H1: At least one mean is different

b) For ANOVA, if F value is greater than F-critical value, then null hypothesis can be rejected. Also, if p-value is less than the significance level of 0.05, then null hypothesis can be rejected.

c) The given data was used to run ANOVA test in excel:

 Anova: Single Factor SUMMARY Groups Count Sum Average Variance Process 1 4 120 30 4.666667 Process 2 4 136 34 11.33333 Process 3 4 128 32 13.33333 ANOVA Source of Variation SS df MS F P-value F crit Between Groups 32 2 16 1.636364 0.24766 4.256495 Within Groups 88 9 9.777778 Total 120 11

d) F-value 1.6364 < F critical 4.2565. Also, p-value 0.2477 > significance level of 0.05. Both the results indicate that we do not have sufficient evidence to reject the null hypothesis. Hence, we conclude that there is no significant difference between the mean hourly quantities produced in the three processes.

Week 10 Q2)

a) The estimated regression line is:

y = 45.2159 + 5.3265 x

Where:

• y is wealth in ‘000 dollars
• x is age in years.

The slope coefficient is the coefficient for independent variable x. In this case, it is 5.3265. This coefficient indicates the amount of change in y for a unit change in x.

b) We know that y = 45.2159 + 5.3265 x

Hence, when x=50:

y = 45.2159 + 5.3265 (50)

y = 45.2159 + 266.325

y = 311.5409

Hence, a 50 year old person is expected to have a wealth of \$311,540.9

c) The coefficient of determination is also known as R2 and indicates the proportion of variance in the dependent variable (y) that can be explained through independent variable (x). Hence, the amount of change in y that can be attributed to x is coefficient of determination. The value varies from 0 to 1 and higher value indicates a good fit as large proportion of change is being explained by the dependent variable. In this case, R2 is 0.91146 or91.146% of change in y can be explained by variable x. This means that the model is a good fit as a very large proportion of variance in wealth is attributed to the dependent variable, age.

d)

i) Hypothesis:

H0: There is no relationship between x and y (slope β = 0)

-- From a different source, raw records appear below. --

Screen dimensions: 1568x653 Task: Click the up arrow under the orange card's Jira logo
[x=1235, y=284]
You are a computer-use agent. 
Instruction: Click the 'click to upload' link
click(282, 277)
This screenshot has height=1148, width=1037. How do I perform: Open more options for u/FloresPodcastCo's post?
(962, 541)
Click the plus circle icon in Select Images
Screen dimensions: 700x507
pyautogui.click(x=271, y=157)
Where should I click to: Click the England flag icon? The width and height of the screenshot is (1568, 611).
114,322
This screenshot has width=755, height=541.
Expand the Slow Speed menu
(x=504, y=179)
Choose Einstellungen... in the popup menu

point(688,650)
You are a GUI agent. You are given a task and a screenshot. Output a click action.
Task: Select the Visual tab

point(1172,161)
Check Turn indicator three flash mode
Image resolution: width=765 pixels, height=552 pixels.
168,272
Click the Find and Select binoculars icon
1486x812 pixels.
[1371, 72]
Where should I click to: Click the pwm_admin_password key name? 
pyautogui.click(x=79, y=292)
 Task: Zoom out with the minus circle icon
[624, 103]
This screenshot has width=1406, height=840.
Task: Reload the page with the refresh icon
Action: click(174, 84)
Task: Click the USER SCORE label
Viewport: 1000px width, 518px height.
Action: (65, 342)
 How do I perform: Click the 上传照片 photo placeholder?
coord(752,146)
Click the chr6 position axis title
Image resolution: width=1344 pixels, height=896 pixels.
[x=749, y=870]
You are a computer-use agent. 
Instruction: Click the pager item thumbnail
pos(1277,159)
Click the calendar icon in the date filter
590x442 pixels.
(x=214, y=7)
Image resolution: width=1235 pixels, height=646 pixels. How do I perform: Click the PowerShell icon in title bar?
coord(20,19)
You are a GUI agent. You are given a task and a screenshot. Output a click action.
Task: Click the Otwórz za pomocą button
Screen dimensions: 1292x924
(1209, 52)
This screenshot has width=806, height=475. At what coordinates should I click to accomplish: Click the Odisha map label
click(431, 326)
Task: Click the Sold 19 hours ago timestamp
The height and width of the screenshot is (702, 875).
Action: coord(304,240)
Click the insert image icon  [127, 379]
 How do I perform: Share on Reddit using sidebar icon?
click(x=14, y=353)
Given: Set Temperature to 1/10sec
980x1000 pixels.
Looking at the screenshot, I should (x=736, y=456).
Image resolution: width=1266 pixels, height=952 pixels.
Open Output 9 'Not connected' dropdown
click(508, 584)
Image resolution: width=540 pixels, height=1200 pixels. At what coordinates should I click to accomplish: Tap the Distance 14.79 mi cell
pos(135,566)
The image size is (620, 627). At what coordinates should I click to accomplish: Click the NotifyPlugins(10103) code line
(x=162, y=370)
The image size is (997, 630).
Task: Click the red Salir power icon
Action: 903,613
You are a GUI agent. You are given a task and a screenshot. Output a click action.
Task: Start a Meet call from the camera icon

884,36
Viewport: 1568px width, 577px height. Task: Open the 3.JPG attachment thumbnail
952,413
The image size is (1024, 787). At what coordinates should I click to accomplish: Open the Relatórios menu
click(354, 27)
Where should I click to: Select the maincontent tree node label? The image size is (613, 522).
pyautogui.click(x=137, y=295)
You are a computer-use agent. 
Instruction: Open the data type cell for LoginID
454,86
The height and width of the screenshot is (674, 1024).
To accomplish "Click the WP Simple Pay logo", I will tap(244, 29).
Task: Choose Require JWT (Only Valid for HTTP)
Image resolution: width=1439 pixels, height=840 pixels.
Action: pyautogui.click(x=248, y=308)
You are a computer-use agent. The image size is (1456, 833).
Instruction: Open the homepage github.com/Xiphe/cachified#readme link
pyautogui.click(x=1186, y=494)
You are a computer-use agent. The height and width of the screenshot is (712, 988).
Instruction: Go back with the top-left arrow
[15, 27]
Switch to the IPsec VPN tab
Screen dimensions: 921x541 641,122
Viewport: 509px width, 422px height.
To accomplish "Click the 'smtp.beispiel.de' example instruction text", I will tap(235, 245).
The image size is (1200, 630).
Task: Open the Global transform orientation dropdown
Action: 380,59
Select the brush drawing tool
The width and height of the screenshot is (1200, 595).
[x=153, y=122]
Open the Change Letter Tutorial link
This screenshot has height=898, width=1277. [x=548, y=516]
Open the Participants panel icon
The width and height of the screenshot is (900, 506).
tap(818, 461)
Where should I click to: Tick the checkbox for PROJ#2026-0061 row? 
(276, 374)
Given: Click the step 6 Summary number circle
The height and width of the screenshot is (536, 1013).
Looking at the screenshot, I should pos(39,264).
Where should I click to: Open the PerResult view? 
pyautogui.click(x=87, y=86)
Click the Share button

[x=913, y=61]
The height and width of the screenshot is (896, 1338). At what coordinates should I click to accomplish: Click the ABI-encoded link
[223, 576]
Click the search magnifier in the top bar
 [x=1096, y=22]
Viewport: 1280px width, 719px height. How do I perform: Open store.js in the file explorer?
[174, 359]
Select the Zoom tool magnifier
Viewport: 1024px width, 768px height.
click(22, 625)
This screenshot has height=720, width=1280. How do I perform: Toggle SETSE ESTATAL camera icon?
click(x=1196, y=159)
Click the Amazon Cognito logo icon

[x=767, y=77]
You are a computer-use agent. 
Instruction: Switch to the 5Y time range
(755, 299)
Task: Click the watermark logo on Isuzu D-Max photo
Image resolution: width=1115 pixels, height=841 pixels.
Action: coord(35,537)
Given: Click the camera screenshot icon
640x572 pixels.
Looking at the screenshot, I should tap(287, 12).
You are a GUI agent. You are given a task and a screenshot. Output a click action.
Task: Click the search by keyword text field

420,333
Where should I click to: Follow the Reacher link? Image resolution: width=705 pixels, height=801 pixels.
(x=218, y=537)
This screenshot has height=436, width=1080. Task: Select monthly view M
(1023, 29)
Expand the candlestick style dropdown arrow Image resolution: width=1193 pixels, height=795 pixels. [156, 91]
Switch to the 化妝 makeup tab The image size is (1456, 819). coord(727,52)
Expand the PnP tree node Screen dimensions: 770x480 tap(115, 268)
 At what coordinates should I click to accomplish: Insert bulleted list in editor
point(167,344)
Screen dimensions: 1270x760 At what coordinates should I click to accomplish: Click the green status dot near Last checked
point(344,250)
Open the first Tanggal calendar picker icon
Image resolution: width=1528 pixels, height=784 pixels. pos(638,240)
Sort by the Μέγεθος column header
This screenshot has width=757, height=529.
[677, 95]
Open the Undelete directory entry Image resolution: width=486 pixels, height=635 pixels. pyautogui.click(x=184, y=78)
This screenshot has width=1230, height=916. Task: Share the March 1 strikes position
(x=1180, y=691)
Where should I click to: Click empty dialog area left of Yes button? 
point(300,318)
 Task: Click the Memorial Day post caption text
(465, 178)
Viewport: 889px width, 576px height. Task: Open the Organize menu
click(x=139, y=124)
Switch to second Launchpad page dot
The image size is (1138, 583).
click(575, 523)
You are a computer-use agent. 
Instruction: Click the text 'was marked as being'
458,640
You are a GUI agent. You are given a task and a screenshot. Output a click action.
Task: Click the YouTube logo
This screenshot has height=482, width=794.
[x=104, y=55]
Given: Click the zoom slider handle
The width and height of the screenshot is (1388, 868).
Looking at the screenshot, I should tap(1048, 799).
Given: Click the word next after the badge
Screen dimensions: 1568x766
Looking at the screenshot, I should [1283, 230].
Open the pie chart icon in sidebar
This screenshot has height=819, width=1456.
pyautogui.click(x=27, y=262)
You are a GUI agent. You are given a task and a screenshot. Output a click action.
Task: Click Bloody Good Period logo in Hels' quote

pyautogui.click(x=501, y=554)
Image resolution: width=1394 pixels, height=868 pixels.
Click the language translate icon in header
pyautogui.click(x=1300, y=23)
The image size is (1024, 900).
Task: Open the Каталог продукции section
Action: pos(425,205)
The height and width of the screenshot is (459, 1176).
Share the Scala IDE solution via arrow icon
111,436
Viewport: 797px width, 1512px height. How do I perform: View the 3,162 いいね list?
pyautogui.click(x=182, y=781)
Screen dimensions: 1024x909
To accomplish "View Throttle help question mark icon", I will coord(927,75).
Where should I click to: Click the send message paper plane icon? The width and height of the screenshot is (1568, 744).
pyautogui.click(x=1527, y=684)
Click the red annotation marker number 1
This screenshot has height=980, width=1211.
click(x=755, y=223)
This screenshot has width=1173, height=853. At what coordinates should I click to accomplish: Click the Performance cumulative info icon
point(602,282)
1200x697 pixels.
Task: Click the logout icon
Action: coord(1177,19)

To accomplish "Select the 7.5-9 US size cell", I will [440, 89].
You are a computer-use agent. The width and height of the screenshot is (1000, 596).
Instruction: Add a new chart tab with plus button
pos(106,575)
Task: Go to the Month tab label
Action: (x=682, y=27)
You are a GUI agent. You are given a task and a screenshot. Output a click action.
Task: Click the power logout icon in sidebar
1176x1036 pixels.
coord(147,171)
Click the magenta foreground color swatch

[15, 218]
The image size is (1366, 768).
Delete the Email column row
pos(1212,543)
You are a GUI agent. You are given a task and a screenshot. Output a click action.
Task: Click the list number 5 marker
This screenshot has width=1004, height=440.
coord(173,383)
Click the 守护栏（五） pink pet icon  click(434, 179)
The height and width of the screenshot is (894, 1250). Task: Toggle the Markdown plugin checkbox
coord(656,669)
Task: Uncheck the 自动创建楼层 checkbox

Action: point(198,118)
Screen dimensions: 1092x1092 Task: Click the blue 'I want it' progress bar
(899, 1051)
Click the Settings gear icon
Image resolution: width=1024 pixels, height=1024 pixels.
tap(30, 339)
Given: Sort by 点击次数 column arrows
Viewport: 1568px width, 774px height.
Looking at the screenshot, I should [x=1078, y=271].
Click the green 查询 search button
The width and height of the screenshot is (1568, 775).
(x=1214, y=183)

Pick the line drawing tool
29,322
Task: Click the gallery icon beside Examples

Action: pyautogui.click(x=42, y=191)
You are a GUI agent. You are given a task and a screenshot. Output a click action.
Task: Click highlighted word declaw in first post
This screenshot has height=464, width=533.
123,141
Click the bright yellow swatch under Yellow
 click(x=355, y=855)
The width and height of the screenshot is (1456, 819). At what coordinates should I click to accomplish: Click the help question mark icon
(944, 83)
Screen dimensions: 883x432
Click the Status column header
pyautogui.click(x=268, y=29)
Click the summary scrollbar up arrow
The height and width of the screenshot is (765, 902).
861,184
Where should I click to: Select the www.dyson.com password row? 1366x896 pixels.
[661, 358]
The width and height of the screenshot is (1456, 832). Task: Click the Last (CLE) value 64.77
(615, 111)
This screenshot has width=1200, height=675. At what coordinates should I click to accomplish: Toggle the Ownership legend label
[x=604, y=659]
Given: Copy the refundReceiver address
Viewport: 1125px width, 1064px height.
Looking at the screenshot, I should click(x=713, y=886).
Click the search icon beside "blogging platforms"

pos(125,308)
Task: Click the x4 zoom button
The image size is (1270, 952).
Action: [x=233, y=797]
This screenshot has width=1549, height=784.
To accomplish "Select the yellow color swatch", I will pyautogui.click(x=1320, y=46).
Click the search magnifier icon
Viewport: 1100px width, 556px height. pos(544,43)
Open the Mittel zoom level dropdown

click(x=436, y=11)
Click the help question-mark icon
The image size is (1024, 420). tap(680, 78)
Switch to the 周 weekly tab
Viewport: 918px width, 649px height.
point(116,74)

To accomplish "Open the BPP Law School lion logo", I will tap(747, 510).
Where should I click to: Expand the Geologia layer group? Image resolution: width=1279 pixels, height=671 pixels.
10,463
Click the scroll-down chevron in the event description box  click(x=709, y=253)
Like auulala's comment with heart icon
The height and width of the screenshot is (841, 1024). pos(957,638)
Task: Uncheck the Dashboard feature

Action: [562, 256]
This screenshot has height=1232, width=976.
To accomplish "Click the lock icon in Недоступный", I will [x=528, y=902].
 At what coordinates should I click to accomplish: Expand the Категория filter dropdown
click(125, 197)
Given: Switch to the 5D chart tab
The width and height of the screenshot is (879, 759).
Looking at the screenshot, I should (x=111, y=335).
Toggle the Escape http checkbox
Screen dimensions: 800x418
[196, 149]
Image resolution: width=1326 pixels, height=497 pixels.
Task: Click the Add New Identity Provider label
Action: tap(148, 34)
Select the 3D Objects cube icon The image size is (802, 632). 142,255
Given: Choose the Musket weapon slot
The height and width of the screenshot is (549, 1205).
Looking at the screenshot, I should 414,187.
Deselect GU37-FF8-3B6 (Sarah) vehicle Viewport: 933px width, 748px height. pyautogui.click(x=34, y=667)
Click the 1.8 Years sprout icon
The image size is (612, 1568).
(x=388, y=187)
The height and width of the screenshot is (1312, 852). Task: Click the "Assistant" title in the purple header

H1: There is some relationship between x and y (slope  β > 0)

ii) t score = (β-0)/SE

iii) The level of significance is 0.1 as given.

iv) If p-value is less than the significance level of 0.1, it indicates that the model is a good fit.

v) z score = (β-0)/SE

= 5.3265-0/0.6777

t score = 7.8597

df = n-1 = 8-1 = 7

Corresponding p-value at df=7 is 0.000051

vi)Since p-value 0.000051 is less than the assumed significance level of α=0.1, we can reject the null hypothesis. Hence, we can conclude that the slope of the regression line is greater than 0 or, there is a positive linear relationship between the variables y and x.

Week 11 Q3)

a) y = 0.0136 + 0.7992 x1 + 0.2280 x2 -0.5796 x3

b)Coefficient of determination R2 = 1-(SSres/SStot)

= 1 – (2.6218/(2.6218+45.9634)

= 1- 0.053963

R= 0.946037

c. Regression df = 3

Error df = 11

Total df = 14

n = 15

SSR = 45.9634

SSE = 2.6218

MSE = SSE/error df = 2.6218/11 = 0.238345

MSR = SSR/regression df = 45.9634/3 = 15.32113

F-ratio = MSR/MSE = 64.28121

Significance F is 0.00000029

At sig level of 0.05, significance F is lower than 0.05 indicating that y is significantly related to the independent variables.

d)

t-stat = Coefficient/SE

The corresponding p-value has been calculated at significance level of 0.05 and a two tailed test was used with df = 14

p-value of 0.5388 > significance level of 0.05 indicating that y is not significantly related to x3.